The issue with this approach is that the actual type of an element is obtained by a linear traversal of the `Either` constructor nest. Moreover, we need to store this constructor nest for each element.

Constraint Tuple ADT Existential Dynamic HList Either GADT
Non-fixed length at runtime NO - - - NO - -
Easily data extensible - NO YES YES YES NO YES
Easily support constraints on elements - NO YES NO NO NO YES
Keep knowledge of element types - YES NO YES YES YES YES
Easy to use YES YES YES YES NO YES YES
More than two element types - YES YES YES YES NO YES
Efficient tag storage/obtention - YES - - - YES NO

## Variant

Could we avoid the suboptimal storage of the “tag” used to determine the actual element type with the GADT approach? It turns out we can: we just need to use a number similarly to the way ADT values are internally stored.

``````data Variant (types :: [*]) = Variant {-# UNPACK #-} !Word Any

type role Variant representational``````

This is how the `Haskus.Utils.Variant` type is defined in my haskus-utils package.

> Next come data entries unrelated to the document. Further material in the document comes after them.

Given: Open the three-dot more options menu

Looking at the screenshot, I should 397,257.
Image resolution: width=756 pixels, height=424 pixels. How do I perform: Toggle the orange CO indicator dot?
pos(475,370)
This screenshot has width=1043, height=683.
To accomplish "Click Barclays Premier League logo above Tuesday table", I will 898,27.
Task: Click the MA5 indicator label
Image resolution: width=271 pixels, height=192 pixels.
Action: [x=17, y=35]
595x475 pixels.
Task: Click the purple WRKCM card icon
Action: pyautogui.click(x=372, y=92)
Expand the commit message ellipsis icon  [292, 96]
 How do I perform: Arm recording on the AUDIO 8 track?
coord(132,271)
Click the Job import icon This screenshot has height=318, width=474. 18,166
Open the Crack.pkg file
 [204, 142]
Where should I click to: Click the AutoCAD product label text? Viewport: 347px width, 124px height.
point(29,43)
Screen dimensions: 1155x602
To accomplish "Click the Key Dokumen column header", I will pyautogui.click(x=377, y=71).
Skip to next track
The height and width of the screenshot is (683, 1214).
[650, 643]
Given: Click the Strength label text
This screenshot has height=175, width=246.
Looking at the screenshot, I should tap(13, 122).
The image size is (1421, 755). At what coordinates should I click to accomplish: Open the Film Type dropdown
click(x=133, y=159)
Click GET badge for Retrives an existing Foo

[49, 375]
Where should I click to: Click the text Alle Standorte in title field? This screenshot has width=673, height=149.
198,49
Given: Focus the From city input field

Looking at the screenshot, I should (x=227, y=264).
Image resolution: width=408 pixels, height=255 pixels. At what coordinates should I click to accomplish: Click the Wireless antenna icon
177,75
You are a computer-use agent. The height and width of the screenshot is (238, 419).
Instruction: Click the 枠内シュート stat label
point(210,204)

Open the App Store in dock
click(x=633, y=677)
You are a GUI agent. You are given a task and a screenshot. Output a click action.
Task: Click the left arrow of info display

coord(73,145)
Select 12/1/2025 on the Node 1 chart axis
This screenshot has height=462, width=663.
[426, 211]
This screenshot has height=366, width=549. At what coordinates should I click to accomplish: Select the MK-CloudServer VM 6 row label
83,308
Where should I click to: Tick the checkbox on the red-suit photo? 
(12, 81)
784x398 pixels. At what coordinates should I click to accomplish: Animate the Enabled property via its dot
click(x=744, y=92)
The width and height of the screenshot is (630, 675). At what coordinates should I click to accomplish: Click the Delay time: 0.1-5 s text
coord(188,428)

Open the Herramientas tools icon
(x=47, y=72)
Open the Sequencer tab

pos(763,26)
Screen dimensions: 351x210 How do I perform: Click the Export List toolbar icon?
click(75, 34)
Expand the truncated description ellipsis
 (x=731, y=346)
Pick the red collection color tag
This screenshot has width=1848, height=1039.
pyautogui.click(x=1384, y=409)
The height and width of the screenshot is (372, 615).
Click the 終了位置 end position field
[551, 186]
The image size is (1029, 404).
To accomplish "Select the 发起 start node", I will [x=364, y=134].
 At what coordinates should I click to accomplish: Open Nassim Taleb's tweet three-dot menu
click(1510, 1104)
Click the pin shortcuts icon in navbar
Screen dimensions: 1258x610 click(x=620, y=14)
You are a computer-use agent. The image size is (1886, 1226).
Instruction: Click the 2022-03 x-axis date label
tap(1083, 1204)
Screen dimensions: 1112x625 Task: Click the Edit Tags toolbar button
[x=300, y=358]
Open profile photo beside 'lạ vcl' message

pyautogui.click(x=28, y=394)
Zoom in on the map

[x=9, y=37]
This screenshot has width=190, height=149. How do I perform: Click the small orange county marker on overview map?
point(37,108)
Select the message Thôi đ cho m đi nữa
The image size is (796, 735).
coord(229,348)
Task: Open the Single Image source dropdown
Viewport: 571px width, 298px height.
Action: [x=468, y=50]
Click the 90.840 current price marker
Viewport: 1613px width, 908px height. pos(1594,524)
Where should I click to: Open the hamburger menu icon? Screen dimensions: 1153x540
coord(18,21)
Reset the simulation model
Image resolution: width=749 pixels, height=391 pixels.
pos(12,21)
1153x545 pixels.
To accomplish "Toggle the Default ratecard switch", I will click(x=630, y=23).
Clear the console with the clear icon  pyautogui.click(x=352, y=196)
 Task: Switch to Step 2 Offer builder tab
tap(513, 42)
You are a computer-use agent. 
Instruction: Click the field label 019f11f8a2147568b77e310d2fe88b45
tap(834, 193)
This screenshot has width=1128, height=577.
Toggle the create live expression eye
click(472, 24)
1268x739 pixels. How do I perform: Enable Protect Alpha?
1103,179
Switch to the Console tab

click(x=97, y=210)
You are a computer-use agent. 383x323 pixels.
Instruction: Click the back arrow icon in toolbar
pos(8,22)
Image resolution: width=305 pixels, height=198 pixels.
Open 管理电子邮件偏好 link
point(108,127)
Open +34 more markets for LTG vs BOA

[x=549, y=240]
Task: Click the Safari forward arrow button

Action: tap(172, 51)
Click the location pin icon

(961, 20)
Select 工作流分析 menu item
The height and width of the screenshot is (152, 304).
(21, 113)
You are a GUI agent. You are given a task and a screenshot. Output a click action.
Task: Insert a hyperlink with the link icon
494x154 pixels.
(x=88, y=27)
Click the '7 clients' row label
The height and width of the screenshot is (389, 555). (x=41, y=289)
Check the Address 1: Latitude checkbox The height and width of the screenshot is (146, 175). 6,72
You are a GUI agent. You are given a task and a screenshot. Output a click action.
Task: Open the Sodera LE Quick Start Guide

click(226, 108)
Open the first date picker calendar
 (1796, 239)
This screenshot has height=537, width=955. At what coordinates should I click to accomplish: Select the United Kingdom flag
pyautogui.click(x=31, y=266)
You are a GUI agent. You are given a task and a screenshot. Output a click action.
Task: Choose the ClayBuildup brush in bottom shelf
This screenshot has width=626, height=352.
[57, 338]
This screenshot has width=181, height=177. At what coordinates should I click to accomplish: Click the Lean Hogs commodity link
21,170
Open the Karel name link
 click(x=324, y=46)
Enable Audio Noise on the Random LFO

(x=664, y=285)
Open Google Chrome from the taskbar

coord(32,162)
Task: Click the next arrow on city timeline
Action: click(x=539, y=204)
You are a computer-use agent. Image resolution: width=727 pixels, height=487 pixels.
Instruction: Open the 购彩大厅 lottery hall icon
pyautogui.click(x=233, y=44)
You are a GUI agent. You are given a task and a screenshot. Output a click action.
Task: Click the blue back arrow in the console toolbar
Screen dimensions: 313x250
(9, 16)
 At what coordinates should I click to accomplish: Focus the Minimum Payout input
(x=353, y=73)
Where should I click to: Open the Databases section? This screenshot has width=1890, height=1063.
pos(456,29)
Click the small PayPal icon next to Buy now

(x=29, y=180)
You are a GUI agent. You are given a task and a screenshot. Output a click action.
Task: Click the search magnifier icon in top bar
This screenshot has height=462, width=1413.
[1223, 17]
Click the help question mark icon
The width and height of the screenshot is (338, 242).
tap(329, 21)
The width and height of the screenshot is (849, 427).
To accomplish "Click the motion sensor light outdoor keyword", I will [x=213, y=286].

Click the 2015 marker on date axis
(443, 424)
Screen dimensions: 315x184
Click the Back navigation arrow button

Using a list of `Variant` as our heterogeneous collection, we finally get:

Constraint Tuple ADT Existential Dynamic HList Either GADT Variant
Non-fixed length at runtime NO - - - NO - - -
Easily data extensible - NO YES YES YES NO YES YES
Easily support constraints on elements - NO YES NO NO NO YES YES
Keep knowledge of element types - YES NO YES YES YES YES YES
Easy to use YES YES YES YES NO YES YES YES
More than two element types - YES YES YES YES NO YES YES
Efficient tag storage/obtention - YES - - - YES NO YES

Performance of `Variant` operations should be close to performance of ADTs with one indirection (i.e., constructors with a single (lifted) field). In a previous post, we saw that some operations such as `rewriteAll` in the example above were almost compiled to a direct pattern matching on the variant tag with GHC 8.0.1. My patch should have made this even better in GHC 8.2.1 but sadly it isn’t the case because of #14170… I hope to get it fixed soon.